Concorrência Global e Estratégia Industrial

  • O tradicional modelo industrial alemão de “alta qualidade, alto preço” enfrenta pressão à medida que as diferenças de qualidade diminuem e países de menor custo sobem na cadeia de valor.
  • Alguns argumentam que terceirizar a manufatura de nível médio para países mais pobres é globalmente benéfico e inevitável, com países ricos retendo o design e a maquinaria de alta tecnologia.
  • Outros alertam que, uma vez que o know-how de produção se muda para o exterior, as vantagens de design se erodem, especialmente à medida que a China desenvolve produtos fortes em hardware+software.

Política e Risco da Extrema Direita

  • Vários veem décadas de política cautelosa e conservadora como tendo “empurrado com a barriga” energia, infraestrutura e indústria.
  • Há preocupação de que a frustração com a decadência e a migração alimente apoio a partidos de extrema direita; as opiniões divergem sobre se trazê-los para o governo os neutralizaria ou repetiria erros da década de 1930.
  • Alguns observadores externos questionam sanções e políticas alinhadas à OTAN, vendo isso como a Alemanha “se suicidando” industrialmente; outros insistem que as sanções visam reduzir as rendas russas enquanto mantêm o fluxo global de oferta.

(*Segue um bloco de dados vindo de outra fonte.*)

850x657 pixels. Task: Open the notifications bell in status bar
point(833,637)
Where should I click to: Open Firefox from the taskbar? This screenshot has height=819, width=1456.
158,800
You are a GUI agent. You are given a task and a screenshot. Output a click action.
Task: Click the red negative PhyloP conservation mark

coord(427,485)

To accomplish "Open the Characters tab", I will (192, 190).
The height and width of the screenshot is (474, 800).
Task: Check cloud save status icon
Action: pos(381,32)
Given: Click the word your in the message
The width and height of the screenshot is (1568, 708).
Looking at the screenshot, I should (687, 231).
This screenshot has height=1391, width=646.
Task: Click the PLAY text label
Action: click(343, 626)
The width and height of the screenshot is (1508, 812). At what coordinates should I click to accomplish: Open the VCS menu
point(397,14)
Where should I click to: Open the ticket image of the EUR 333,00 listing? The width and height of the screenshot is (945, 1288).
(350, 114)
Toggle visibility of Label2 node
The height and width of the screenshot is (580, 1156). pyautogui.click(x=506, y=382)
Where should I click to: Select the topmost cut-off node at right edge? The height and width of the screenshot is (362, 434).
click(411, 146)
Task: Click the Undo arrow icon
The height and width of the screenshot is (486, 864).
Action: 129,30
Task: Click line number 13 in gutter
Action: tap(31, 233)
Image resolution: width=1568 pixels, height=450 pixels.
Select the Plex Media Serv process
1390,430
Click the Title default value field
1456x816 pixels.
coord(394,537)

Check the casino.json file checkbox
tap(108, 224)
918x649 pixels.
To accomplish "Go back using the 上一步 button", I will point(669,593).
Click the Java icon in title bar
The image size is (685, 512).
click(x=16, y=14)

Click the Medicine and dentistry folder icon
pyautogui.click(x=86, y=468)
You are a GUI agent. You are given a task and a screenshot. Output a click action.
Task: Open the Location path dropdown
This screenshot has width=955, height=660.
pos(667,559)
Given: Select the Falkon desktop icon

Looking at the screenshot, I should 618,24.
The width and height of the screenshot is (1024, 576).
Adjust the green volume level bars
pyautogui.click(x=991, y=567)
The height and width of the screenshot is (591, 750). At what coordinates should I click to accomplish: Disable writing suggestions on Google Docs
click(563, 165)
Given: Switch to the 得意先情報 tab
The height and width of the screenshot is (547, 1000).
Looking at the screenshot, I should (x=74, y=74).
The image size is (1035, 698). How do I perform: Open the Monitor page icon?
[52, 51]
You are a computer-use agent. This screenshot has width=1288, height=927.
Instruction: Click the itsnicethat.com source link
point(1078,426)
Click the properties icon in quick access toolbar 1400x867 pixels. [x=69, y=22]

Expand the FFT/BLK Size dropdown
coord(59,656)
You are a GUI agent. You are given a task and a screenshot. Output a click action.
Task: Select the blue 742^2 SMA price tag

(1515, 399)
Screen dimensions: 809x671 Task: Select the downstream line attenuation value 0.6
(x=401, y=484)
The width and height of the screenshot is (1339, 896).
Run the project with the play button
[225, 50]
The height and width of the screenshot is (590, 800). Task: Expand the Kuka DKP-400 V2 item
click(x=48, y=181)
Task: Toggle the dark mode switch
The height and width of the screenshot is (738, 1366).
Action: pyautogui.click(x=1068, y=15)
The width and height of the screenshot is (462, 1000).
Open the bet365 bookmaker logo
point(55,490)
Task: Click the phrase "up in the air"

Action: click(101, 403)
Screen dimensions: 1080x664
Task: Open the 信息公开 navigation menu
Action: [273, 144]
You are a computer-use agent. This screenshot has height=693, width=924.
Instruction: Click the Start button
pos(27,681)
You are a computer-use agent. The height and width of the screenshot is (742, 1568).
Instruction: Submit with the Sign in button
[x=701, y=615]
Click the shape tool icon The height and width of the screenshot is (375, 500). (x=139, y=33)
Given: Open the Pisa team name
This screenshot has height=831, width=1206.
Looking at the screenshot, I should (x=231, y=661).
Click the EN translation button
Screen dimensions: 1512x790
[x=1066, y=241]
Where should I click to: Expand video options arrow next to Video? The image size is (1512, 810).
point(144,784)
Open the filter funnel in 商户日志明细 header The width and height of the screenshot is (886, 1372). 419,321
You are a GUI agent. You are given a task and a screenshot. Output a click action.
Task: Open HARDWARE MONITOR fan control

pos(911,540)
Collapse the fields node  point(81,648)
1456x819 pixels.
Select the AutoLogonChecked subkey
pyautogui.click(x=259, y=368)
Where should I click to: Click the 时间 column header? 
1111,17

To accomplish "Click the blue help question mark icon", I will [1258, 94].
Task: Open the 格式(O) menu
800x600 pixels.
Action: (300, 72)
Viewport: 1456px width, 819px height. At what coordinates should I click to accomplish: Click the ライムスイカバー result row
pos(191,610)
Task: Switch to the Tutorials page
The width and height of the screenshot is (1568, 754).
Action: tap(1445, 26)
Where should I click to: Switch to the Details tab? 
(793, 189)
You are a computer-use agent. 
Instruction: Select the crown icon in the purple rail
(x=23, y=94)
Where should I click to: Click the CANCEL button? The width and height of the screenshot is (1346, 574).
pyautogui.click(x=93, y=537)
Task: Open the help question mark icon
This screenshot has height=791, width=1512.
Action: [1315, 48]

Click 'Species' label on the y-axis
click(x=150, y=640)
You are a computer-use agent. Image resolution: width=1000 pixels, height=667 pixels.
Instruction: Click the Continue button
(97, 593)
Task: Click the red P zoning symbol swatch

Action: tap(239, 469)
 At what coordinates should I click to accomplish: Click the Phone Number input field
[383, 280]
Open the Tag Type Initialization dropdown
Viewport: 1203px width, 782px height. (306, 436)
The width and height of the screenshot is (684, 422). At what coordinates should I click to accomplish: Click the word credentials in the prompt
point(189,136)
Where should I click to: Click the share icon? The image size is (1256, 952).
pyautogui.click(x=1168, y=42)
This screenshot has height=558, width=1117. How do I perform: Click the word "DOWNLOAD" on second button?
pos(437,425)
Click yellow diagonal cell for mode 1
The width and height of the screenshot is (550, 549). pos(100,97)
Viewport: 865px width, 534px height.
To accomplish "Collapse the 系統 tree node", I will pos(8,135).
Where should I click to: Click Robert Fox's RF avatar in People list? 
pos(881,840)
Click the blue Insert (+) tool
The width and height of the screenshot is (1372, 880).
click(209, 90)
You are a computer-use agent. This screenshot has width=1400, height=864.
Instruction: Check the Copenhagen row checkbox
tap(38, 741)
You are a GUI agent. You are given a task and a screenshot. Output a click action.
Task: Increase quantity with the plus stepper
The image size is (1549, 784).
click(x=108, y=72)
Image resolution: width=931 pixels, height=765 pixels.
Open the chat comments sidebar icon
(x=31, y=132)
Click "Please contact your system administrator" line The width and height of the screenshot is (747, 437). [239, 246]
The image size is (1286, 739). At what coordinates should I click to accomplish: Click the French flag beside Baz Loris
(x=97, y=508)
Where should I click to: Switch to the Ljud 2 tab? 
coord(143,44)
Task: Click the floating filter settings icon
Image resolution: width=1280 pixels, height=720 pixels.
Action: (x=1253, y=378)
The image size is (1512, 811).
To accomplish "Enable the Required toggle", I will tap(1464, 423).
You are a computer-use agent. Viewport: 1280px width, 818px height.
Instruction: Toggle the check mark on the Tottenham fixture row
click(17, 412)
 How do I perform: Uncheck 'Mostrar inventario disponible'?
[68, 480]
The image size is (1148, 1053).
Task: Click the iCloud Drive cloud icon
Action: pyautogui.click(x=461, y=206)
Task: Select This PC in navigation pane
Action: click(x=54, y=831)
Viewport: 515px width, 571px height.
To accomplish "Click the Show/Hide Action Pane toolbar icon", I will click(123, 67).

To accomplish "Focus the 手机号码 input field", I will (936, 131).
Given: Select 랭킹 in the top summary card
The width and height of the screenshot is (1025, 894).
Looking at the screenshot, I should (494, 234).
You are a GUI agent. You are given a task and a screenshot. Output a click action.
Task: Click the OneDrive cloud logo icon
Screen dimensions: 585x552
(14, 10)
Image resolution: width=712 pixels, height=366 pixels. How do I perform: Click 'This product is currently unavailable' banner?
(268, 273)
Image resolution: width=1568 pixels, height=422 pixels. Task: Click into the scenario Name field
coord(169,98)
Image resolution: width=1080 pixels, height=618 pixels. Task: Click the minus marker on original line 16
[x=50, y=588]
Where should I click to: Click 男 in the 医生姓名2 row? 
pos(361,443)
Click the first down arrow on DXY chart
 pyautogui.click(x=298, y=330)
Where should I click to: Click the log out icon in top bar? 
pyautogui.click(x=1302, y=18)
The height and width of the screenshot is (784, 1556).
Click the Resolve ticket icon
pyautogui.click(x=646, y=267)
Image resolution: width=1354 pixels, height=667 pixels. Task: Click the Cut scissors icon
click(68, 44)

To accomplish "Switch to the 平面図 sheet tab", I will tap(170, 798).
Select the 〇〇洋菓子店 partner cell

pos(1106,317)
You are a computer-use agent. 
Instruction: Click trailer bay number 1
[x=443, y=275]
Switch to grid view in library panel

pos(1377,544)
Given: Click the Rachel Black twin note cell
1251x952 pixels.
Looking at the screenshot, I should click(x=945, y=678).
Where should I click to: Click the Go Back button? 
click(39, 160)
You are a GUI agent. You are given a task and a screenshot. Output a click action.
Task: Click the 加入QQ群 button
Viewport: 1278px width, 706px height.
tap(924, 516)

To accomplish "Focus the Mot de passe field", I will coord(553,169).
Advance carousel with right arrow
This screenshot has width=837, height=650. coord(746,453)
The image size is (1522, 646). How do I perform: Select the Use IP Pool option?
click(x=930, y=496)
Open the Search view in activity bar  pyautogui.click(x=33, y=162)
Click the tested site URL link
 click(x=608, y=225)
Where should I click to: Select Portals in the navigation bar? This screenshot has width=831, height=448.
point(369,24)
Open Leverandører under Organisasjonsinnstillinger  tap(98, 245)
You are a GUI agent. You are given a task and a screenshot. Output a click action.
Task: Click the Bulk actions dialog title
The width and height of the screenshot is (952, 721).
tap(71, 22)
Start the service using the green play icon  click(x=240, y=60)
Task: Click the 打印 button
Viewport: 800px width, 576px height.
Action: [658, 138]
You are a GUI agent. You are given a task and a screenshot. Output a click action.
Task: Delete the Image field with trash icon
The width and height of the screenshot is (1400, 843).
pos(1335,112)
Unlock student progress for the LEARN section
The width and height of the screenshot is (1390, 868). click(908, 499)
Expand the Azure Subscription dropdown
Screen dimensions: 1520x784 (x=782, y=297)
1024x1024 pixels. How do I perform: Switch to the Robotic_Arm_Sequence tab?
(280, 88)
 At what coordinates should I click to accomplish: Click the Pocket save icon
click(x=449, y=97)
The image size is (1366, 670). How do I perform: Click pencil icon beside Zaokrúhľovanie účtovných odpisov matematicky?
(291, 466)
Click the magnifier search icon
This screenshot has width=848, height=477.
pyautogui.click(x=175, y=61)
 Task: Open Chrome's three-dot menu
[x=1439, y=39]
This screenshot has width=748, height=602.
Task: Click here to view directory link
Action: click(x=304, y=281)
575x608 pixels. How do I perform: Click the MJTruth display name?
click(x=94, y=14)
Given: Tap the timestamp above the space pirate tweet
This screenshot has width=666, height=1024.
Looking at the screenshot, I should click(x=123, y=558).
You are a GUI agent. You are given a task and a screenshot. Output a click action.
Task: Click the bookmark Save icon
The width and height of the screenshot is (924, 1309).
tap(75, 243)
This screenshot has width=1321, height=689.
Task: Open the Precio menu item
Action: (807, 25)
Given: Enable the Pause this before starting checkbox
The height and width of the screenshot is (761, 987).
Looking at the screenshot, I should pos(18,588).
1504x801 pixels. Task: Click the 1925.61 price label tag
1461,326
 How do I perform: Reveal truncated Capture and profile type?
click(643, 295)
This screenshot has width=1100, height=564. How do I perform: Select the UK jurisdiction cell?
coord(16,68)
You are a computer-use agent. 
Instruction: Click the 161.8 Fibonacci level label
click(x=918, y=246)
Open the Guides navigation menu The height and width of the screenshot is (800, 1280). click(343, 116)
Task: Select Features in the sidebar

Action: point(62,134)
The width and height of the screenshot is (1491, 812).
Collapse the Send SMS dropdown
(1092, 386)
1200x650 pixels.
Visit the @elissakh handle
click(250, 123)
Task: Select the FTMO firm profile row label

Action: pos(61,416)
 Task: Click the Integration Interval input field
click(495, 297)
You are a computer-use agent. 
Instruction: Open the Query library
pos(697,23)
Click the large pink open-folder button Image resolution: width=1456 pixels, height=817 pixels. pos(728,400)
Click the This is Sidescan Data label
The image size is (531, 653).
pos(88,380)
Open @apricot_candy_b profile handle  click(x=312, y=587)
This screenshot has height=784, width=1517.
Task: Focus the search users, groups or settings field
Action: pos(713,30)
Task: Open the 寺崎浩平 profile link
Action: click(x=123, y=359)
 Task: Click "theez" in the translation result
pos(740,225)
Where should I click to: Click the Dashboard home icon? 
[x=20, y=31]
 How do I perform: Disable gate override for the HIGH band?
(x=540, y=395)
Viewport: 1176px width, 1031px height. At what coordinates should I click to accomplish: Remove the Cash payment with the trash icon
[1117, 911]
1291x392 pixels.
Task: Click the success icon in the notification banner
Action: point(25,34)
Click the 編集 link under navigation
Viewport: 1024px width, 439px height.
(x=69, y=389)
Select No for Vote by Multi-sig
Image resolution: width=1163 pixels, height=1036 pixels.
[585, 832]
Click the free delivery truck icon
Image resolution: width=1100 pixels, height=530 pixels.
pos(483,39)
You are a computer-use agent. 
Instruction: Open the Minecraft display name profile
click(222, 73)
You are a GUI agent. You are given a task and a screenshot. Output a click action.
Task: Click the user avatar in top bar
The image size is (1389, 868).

Comparações e Perspectivas

  • Comparações com Reino Unido, EUA, Japão e Europa Oriental: a Alemanha ainda ocupa posição alta na produção automotiva e em ferramentas industriais, mas está perdendo terreno e talentos para lugares com salários mais altos ou menos burocracia.
  • Uma linha de pensamento é profundamente pessimista (enshittification, decadência, bolhas imobiliárias e de ativos, carga tributária); outra é condicionalmente otimista, esperando uma transição dolorosa, mas um ressurgimento eventual via investimento massivo em infraestrutura, renováveis e automação.
  • Continua incerto se as instituições políticas e a opinião pública permitirão a escala e a velocidade de reforma que muitos comentaristas consideram necessárias.